> **VERMELDINGEN**
▶
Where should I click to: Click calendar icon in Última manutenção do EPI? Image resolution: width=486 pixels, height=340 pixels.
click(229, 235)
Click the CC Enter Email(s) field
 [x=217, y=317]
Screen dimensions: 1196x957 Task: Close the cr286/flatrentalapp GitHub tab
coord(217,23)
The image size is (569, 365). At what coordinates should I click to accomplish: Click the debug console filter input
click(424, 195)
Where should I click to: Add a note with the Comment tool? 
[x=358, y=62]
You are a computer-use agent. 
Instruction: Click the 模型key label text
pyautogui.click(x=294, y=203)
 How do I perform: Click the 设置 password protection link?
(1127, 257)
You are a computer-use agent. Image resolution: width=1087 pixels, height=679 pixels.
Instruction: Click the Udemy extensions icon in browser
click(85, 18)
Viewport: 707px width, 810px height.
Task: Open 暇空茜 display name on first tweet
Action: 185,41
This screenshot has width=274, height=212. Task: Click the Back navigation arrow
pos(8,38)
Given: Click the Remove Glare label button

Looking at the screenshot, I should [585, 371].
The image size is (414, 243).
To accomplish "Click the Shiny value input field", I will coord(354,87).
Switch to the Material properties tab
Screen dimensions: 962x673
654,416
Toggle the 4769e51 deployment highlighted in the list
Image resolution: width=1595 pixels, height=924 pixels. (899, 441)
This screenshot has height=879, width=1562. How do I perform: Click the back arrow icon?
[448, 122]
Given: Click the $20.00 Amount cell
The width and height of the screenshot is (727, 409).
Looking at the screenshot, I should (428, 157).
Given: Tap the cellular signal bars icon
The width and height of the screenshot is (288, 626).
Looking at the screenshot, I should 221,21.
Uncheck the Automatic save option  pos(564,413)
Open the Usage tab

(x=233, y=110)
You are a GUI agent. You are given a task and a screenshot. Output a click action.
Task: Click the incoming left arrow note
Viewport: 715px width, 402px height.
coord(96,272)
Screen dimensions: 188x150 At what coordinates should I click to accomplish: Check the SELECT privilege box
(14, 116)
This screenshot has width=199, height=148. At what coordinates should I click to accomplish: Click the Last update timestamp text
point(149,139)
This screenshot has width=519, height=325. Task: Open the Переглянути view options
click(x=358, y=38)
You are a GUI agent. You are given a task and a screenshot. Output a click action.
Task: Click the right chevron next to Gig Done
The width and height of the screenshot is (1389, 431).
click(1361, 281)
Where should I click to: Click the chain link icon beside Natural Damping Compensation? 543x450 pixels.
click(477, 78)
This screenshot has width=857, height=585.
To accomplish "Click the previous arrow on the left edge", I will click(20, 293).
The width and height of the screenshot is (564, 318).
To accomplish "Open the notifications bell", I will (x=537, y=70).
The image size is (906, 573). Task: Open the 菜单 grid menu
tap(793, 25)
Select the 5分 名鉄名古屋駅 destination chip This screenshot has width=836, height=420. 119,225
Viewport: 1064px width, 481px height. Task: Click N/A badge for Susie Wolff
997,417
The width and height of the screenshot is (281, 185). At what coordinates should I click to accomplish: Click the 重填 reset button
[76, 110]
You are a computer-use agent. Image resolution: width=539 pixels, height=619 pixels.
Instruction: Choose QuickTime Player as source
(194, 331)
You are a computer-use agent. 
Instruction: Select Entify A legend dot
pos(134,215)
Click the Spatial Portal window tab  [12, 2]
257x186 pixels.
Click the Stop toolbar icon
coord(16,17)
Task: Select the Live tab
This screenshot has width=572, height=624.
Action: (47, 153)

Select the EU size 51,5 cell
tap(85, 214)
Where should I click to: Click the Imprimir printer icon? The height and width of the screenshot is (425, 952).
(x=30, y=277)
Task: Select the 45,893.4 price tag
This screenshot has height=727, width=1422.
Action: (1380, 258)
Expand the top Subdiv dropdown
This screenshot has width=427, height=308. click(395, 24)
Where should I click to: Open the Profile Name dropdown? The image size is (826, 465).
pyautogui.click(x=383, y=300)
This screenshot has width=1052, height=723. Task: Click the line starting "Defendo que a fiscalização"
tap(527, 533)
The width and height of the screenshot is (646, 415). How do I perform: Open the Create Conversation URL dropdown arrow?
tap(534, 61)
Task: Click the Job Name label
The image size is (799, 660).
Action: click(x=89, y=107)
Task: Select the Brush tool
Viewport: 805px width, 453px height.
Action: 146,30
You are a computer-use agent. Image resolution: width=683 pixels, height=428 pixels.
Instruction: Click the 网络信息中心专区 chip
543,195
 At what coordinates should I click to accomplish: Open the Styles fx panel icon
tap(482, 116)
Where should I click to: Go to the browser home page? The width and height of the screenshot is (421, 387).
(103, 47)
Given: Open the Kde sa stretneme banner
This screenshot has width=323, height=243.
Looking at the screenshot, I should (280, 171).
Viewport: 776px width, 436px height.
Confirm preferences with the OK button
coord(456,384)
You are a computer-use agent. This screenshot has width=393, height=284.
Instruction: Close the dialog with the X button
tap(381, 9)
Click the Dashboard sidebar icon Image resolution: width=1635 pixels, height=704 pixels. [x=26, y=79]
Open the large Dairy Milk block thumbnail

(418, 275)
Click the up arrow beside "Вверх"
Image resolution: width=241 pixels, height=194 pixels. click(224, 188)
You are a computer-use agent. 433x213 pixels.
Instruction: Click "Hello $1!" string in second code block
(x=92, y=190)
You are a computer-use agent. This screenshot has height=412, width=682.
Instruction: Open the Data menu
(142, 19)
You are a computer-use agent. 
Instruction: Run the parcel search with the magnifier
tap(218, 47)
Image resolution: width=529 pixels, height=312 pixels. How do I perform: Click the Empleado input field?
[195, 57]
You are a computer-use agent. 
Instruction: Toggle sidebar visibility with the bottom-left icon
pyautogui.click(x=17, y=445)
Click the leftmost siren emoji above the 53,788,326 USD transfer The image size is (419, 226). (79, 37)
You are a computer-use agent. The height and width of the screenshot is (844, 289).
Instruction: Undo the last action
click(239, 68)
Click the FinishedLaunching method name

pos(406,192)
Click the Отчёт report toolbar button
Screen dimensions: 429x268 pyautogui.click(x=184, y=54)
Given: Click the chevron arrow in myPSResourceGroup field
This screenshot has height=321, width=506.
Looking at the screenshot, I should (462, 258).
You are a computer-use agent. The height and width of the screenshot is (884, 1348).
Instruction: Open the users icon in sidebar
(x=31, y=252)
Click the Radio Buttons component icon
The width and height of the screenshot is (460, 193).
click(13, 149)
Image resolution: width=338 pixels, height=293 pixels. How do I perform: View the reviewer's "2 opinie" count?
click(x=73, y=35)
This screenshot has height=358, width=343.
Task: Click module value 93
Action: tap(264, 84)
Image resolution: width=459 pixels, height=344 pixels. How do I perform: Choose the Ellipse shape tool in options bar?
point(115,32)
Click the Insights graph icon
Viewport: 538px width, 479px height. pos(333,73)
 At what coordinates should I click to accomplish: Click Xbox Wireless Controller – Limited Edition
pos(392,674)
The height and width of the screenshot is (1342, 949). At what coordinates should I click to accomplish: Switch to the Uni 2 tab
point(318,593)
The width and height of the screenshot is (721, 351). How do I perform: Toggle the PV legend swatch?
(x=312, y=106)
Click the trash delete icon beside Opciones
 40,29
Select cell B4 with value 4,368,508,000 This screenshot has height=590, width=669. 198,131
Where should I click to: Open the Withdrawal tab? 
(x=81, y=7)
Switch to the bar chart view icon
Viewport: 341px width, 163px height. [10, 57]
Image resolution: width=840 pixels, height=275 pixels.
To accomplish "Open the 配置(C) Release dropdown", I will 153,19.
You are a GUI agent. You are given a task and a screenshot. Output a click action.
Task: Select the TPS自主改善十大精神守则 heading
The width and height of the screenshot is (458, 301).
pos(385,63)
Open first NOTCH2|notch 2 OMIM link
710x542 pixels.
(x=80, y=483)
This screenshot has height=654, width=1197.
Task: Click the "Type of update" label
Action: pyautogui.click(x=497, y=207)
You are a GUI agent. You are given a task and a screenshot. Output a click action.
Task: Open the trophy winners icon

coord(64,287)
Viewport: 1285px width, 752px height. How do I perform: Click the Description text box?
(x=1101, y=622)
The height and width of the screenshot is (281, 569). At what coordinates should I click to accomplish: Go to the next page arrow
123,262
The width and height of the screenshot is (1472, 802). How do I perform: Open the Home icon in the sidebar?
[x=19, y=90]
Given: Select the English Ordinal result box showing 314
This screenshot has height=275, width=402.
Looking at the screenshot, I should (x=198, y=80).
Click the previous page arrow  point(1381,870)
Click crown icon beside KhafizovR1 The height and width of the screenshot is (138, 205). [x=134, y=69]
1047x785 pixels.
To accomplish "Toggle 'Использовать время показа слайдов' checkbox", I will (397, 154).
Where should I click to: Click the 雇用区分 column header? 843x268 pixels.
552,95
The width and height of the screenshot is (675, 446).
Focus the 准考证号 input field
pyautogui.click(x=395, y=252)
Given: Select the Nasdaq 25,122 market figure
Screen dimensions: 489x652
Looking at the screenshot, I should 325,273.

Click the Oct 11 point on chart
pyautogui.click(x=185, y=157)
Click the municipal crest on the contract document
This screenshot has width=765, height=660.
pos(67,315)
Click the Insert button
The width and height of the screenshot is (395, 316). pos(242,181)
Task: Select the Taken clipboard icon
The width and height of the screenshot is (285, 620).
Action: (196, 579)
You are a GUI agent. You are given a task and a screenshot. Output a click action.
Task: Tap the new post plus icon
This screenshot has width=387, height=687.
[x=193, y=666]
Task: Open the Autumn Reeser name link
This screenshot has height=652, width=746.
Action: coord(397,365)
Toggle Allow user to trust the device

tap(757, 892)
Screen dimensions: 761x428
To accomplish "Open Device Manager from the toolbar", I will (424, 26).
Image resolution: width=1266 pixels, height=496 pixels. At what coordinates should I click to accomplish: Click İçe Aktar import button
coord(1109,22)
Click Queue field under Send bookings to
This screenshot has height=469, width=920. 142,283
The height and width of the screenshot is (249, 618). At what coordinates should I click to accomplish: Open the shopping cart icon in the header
◀
> **TE DOEN**
Herhaal woordelijk alles van de regel met "Task: Click the Job Name label" tot en met de regel met "(x=92, y=190)".

> **UITGEWERKTE OPGAVE**
Task: Click the Job Name label
The image size is (799, 660).
Action: click(x=89, y=107)
Task: Select the Brush tool
Viewport: 805px width, 453px height.
Action: 146,30
You are a computer-use agent. Image resolution: width=683 pixels, height=428 pixels.
Instruction: Click the 网络信息中心专区 chip
543,195
 At what coordinates should I click to accomplish: Open the Styles fx panel icon
tap(482, 116)
Where should I click to: Go to the browser home page? The width and height of the screenshot is (421, 387).
(103, 47)
Given: Open the Kde sa stretneme banner
This screenshot has width=323, height=243.
Looking at the screenshot, I should (280, 171).
Viewport: 776px width, 436px height.
Confirm preferences with the OK button
coord(456,384)
You are a computer-use agent. This screenshot has width=393, height=284.
Instruction: Close the dialog with the X button
tap(381, 9)
Click the Dashboard sidebar icon Image resolution: width=1635 pixels, height=704 pixels. [x=26, y=79]
Open the large Dairy Milk block thumbnail

(418, 275)
Click the up arrow beside "Вверх"
Image resolution: width=241 pixels, height=194 pixels. click(224, 188)
You are a computer-use agent. 433x213 pixels.
Instruction: Click "Hello $1!" string in second code block
(x=92, y=190)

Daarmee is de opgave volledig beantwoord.